Additional notes

Working with multiple input files

An accurate evaluation of OCR recommends using a representative sample of pages (showing, for example, the variable page layouts found in different sections of a book). In order to facilitate the global evaluation of multi-page collections, the OCRevalUAtion tool accepts also folders as input and then compares the pairs of files found inside those folders. The procedure is identical to that followed for single files (drag and drop or select a folder). For this usage, it must be taken into account that:

  • the number of files in both folders must be identical;
  • the files to be compared should have names which include the same identifier (for example,  page22_gt.txt and page22_ocr.xml; all files in the same folder can have homogeneous prefixes and suffixes).

Command line usage

The tool also allows for command line execution with the following syntax


java -jar ocrevaluation.jar -gt {ground_truth_file} [encoding] -ocr {ocr_file} [encoding] -d {output_directory} [-r {equivalences_file}]

where:

  • {ground_truth_file} is the full path to a ground truth file.

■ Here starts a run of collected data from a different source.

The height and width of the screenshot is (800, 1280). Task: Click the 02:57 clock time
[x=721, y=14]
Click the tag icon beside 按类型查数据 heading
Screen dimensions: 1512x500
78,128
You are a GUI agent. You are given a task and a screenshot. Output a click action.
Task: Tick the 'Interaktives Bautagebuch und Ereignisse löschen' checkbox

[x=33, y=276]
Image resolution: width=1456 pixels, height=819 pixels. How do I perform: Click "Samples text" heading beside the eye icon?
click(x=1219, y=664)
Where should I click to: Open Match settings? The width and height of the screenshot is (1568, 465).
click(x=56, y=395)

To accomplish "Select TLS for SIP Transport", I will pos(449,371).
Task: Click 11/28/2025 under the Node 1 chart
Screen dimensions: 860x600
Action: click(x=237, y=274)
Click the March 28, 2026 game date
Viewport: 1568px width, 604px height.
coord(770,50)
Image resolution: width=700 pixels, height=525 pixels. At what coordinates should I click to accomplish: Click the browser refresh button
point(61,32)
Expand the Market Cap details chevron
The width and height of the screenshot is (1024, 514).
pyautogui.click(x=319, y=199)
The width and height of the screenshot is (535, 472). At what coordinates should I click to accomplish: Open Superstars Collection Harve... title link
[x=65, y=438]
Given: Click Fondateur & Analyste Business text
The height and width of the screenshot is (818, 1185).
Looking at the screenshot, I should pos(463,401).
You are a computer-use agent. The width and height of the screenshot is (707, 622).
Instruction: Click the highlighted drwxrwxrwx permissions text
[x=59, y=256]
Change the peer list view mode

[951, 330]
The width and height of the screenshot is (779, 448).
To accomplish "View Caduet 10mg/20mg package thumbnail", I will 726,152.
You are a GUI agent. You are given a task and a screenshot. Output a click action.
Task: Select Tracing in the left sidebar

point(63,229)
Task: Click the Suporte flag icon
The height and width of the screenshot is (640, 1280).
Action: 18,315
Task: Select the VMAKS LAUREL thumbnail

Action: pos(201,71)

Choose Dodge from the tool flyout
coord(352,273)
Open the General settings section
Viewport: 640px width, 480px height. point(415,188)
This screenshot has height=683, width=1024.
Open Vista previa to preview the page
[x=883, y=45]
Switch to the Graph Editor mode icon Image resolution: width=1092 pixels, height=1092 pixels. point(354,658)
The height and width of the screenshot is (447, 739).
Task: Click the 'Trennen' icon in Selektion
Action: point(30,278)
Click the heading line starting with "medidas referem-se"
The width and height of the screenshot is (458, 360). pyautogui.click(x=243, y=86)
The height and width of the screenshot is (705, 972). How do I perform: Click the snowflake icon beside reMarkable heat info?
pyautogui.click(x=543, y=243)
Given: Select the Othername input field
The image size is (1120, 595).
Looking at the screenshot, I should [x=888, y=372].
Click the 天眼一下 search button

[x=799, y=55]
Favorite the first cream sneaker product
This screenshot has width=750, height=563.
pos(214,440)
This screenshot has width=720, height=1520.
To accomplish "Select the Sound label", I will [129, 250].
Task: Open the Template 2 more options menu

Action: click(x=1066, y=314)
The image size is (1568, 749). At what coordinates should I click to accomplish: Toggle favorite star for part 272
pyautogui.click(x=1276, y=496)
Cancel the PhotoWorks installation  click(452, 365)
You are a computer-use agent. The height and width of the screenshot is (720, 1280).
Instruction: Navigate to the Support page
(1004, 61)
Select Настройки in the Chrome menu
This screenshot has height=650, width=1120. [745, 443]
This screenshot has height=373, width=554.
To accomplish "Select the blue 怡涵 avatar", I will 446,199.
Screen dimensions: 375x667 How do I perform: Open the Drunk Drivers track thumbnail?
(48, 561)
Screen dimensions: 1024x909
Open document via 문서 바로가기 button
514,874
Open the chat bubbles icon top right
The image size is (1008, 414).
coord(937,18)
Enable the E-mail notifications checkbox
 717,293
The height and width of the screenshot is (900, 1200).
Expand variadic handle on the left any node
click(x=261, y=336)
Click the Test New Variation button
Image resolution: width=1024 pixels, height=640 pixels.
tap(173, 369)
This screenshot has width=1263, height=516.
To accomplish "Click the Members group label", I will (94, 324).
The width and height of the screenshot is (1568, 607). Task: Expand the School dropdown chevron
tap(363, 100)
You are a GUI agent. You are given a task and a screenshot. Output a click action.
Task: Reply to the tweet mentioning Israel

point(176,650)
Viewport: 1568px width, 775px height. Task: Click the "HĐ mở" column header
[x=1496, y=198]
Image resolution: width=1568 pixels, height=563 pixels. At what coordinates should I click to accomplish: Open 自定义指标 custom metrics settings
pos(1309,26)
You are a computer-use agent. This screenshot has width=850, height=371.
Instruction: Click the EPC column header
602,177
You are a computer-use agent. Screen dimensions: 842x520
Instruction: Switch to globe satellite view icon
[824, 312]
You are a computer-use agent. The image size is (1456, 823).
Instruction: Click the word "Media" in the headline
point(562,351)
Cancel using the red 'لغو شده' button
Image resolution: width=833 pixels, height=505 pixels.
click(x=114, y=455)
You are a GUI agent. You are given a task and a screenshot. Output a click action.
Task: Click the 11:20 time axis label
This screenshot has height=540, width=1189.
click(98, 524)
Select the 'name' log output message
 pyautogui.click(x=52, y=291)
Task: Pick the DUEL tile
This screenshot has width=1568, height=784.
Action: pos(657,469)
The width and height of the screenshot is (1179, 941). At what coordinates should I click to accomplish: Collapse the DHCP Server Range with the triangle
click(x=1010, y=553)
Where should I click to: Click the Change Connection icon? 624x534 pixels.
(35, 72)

Supported formats: Text, PAGE.
  • {ocr_file} is the full path to an OCR result file. S
  • {output_directory} is the folder where the report (HTML format) will be generated.
  • {encoding} is the preceding file encoding type (optional).
  • {equivalences_file} is an optional text file describing equivalences between Unicode characters (two sequences, separated by a comma, of hexadecimal code points per line)